There’s a lot of talk about protecting women on set. But what about men? Do you take steps to reassure men that it’s okay if they don't feel good about intimate scenes?
True, men are a bit sidelined in these matters, but I don’t do anything special to focus more on one gender. Everyone gets the necessary help. As for men going shirtless, I agree that many see it as normal, and that’s not okay. These cases are all individual. Recently, I worked with a man who refused scenes where his legs were visible.
Do men have a hard time opening up and refusing to do certain things?
Lately, I've seen men become more open, and it’s easier to collaborate with them. They also talk to their female colleagues to see if they’re okay with certain scenes.
How can someone become an intimacy coordinator? Do you need a school or some film courses?
You can get trained in Germany if you speak German or in English-speaking countries. In the USA, there are three, in Canada one, and in England maybe two courses. To do this job, you should have some experience in audiovisual production and save up about 10,000 euros.
Can they talk to you about kissing scenes, but where’s the boundary? Could an actor feel uncomfortable even holding hands with someone?

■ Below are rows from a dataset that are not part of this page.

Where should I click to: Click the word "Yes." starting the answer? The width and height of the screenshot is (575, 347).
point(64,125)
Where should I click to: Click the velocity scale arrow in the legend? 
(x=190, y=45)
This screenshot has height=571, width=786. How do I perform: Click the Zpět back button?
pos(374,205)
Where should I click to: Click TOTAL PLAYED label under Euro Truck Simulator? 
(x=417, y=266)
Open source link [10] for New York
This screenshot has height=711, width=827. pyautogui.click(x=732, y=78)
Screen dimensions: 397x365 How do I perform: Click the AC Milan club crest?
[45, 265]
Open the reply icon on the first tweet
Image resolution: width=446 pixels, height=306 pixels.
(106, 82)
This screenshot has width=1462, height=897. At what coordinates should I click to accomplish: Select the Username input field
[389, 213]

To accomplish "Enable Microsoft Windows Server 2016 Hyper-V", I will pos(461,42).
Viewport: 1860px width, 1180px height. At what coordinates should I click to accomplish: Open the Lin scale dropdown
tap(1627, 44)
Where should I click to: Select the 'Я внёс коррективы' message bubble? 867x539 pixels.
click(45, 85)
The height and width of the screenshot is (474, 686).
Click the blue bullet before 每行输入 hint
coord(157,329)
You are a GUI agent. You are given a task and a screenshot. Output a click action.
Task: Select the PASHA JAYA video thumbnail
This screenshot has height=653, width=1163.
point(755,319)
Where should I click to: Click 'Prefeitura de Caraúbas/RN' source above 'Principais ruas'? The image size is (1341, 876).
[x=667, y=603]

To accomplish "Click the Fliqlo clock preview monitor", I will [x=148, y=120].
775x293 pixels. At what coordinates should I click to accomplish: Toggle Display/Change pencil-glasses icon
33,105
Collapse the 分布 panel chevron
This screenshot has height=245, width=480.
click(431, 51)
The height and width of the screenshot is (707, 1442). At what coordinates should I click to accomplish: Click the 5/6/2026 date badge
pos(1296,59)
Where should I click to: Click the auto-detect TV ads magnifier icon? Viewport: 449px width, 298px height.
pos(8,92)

I see what you’re getting at. Personally, I don’t think I’m needed on set for simple kissing scenes. It shouldn’t get to a point where an actor needs an intimacy coordinator for hugging and soft kisses. However, it’s important to have a conversation with the director and actors about these kinds of intimacy to ensure no personal boundaries are crossed.
How much does an intimacy coordinator earn?
It really depends on the project, whether it’s international or local. I have different daily rates because I want to be available to student projects that need support. They couldn’t afford the amounts paid on international productions. Generally, the daily rate ranges from 200-400 euros. Some months, I work 15 days, and other months, just one.
You’ve worked on big projects like Extraction 2, The Gray Man, and Small Light. Is getting these jobs partly because they were shot in the Czech Republic? Have you worked on other big projects?
I also worked on Spaceman and Nosferatu but in the “health and safety” department. I’ve worked with several Hollywood stars, but I don’t want to discuss them. I can’t talk about my future projects either, but I hope to work in Slovakia again. I enjoy working there.